Goal of the exercise:
Return, word for word, only the lines of the data below that lie between the line with "Screen dimensions: 930x697" and the line with "You are a computer-use agent. 667x515 pixels.", those two lines included.
------ Data ------
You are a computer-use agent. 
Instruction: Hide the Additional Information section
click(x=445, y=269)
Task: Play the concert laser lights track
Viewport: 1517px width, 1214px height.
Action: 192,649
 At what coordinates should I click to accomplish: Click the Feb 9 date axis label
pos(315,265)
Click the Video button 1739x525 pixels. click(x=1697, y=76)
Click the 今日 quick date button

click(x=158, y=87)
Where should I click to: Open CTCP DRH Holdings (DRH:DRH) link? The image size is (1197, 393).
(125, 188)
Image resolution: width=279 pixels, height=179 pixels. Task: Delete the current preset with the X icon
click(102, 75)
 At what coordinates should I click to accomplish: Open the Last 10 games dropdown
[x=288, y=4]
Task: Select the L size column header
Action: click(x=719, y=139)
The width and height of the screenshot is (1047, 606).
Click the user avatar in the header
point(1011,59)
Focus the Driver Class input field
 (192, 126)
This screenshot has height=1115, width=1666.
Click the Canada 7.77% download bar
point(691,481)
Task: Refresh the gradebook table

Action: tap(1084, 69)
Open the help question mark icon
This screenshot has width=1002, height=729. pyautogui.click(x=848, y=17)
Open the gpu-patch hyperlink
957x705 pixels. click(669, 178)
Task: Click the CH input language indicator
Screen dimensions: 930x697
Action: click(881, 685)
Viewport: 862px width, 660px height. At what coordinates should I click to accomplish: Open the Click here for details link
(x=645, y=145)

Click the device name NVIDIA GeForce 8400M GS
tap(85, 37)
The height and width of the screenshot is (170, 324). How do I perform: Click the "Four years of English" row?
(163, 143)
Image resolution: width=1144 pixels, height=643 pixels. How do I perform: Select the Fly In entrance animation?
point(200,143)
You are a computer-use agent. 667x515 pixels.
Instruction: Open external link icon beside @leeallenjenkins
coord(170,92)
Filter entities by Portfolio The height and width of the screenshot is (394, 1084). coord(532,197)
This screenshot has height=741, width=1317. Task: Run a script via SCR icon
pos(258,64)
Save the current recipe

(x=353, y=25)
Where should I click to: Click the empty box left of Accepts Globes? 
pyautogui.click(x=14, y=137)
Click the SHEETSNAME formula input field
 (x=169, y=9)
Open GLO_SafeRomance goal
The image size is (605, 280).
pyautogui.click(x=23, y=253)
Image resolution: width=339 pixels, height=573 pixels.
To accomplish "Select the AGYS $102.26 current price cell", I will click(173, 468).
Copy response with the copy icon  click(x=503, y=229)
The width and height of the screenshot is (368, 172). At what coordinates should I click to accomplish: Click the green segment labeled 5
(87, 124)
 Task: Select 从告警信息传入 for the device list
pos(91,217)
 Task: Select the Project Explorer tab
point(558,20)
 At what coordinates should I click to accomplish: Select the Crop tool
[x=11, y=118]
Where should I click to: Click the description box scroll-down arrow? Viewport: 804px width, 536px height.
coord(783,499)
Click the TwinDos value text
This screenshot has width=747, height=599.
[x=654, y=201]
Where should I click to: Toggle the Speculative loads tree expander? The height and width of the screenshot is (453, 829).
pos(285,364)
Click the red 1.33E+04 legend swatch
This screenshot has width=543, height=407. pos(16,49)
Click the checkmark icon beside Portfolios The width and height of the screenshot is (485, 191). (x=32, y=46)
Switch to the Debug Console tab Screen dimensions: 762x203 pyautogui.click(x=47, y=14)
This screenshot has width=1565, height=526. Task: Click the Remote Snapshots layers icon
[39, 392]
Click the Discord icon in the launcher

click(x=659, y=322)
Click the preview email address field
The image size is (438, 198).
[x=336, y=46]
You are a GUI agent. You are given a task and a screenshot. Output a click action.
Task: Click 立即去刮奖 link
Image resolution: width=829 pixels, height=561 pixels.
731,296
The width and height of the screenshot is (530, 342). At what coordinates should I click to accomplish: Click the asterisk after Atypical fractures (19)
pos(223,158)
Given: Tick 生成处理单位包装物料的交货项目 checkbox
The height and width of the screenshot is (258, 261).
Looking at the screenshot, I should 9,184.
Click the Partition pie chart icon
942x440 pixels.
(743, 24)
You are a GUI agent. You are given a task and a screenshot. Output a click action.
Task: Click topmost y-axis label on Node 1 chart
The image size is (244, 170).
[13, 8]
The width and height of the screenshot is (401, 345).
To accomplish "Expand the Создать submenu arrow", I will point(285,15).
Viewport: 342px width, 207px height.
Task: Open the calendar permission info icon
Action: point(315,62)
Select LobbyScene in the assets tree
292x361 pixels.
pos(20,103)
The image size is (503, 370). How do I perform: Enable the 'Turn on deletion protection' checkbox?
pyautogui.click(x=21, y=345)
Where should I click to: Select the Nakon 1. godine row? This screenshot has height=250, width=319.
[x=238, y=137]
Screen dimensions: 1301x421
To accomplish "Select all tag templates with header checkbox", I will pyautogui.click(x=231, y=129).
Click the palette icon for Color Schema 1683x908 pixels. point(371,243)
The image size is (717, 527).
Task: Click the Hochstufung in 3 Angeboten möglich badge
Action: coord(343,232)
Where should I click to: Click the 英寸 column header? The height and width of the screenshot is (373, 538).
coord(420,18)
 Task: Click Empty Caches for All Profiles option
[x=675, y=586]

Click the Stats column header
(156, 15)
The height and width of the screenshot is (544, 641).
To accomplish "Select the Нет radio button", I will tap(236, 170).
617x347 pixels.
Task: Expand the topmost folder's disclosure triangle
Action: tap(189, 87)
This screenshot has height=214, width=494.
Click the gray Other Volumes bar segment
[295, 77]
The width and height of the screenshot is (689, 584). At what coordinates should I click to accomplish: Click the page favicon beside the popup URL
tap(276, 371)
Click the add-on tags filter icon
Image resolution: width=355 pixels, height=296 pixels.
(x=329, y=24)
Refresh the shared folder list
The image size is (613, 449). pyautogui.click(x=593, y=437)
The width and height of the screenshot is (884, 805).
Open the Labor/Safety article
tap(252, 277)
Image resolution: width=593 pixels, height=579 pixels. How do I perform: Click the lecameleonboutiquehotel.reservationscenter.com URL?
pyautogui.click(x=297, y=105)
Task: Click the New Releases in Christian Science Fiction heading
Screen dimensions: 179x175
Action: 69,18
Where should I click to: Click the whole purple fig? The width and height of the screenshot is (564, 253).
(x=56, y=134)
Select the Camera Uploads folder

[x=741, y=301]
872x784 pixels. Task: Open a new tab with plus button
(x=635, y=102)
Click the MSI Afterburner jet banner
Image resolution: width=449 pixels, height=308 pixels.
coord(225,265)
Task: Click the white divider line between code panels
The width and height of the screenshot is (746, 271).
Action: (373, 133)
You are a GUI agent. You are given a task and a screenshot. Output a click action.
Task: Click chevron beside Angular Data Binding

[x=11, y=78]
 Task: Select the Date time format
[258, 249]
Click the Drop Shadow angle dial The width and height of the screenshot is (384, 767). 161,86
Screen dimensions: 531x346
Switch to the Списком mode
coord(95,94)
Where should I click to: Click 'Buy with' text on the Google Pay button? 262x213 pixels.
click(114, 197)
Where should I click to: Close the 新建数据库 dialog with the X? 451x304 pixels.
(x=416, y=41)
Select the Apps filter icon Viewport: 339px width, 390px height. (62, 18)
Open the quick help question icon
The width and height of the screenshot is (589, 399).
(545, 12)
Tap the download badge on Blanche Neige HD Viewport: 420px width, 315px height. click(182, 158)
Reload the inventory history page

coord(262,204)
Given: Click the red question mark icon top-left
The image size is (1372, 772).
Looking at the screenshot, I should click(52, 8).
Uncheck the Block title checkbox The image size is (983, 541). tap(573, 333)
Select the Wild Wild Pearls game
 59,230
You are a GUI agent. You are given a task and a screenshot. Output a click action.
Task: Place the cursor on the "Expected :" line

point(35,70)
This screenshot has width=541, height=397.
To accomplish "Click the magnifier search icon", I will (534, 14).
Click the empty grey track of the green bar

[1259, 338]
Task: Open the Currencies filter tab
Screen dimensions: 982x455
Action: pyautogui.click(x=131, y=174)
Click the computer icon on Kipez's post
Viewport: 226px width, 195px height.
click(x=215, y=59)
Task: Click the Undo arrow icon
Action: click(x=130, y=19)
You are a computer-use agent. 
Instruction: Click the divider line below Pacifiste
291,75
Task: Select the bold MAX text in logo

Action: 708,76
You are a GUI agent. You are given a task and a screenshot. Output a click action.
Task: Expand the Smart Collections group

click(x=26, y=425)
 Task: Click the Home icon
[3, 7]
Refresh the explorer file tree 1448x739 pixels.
------
Result below:
Screen dimensions: 930x697
Action: click(881, 685)
Viewport: 862px width, 660px height. At what coordinates should I click to accomplish: Open the Click here for details link
(x=645, y=145)

Click the device name NVIDIA GeForce 8400M GS
tap(85, 37)
The height and width of the screenshot is (170, 324). How do I perform: Click the "Four years of English" row?
(163, 143)
Image resolution: width=1144 pixels, height=643 pixels. How do I perform: Select the Fly In entrance animation?
point(200,143)
You are a computer-use agent. 667x515 pixels.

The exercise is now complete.